■ WRITTEN TASK A ■
According to the tag cloud assignment, why does the text fragment "Don't say that word!" consist of four words?

■ EXCERPT ■
# # #
Nowadays, you can find a tag cloud1 at every turn on the Internet. This is a visual representation of the frequency with which words appear in a text. Words that are more common are displayed in a larger font. Thus, the key words of the text immediately catch the eye. The visual effect can be enhanced by working with different colors and placement of the words. Usually a list of stop words is used as well. These are words that occur frequently in most texts. Words that appear in the stop word list, do not appear in the word cloud.

woordenwolk
Example of a tag cloud.

Assignment

Write a function tag cloud that returns the frequency of words that occur in a given text file in the form of a dictionary. Each word from the text that is not in a given stop word list is used as a key in the dictionary, and the corresponding value is the number of occurrences of that word in the text. The words of the text are formed by the longest possible sequences of letters and the apostrophe ('). The text fragment "Don't say that word!" thus consists of four words.

To the function takes the locations of two text files as its arguments. The first text file contains a few lines of text. The second text file contains a list of stop words, with each stop word on a separate line.

def tagcloud(textFile, stopWordsFile)

Note: If you correctly implement the function tagcloud, it will be used to generate a tag cloud based on the script of a famous film. Can you figure out which film?

Example

>>> tagcloud('tagcloud.txt', 'stopWords.txt')
{'say': 1, 'word': 2, "don't": 1}
# # #
■ DATASET ENTRIES ■

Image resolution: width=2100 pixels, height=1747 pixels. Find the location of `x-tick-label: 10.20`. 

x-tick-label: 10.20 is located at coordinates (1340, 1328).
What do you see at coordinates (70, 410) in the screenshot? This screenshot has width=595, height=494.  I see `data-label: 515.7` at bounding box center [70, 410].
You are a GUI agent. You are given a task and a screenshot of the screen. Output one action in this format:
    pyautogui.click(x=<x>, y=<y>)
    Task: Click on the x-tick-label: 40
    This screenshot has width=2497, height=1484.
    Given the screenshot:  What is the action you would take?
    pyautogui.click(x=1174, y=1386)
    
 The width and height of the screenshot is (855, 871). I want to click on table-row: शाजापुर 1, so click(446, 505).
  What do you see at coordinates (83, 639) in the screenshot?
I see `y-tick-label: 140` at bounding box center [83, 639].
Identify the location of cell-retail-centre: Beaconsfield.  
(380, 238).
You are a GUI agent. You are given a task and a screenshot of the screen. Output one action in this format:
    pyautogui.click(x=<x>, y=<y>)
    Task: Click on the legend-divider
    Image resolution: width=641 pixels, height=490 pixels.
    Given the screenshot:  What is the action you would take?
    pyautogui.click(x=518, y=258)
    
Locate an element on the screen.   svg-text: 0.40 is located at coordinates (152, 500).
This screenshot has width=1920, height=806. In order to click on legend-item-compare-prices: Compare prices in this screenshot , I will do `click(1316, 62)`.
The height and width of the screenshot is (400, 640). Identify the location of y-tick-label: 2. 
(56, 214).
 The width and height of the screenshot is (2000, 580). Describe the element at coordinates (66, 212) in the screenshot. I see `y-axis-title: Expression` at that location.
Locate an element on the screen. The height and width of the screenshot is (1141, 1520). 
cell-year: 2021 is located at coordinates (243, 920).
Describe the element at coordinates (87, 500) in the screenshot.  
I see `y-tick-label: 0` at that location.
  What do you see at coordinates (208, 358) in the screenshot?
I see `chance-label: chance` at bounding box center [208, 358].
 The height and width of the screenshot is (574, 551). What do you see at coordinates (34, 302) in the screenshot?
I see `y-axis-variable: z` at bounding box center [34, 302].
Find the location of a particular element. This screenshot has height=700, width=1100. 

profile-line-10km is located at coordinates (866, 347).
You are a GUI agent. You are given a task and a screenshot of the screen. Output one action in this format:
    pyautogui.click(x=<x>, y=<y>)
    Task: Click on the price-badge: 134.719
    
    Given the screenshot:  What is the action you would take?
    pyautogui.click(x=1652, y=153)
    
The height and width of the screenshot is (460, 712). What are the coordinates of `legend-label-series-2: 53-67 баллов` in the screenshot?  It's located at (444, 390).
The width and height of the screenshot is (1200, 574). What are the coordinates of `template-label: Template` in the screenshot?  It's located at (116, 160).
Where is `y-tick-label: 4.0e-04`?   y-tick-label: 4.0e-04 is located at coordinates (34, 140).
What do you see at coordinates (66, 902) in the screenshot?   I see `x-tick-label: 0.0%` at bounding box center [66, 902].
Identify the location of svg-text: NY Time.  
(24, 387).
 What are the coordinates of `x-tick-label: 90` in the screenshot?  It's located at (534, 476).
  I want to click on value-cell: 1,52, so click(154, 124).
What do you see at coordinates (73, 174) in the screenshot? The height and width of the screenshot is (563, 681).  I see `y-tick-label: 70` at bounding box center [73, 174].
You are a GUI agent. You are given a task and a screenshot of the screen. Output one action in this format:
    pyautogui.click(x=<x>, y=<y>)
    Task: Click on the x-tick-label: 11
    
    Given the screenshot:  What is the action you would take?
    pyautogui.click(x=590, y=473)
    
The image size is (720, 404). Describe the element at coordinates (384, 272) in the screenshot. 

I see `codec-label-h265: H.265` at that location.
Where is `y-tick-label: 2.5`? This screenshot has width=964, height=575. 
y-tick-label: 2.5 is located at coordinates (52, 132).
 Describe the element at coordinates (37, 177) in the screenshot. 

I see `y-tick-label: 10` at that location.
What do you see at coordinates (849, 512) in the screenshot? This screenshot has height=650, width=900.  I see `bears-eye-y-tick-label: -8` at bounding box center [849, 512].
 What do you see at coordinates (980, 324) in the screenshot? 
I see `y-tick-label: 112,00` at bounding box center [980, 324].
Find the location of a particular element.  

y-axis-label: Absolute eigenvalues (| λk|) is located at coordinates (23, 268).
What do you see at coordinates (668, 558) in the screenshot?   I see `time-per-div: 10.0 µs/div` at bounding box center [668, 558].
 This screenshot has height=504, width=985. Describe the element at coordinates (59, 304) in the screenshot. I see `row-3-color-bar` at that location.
# # #
■ WRITTEN TASK B ■
Retype the rows from their first line through the line that contains "x-tick-label: 10.20 is", including both of those lines.

■ TASK OUTPUT A ■
The assignment defines words as the longest possible sequences of letters and the apostrophe. "Don't" therefore counts as a single word, and the fragment splits into "Don't", "say", "that" and "word".

■ TASK OUTPUT B ■
Image resolution: width=2100 pixels, height=1747 pixels. Find the location of `x-tick-label: 10.20`. 

x-tick-label: 10.20 is located at coordinates (1340, 1328).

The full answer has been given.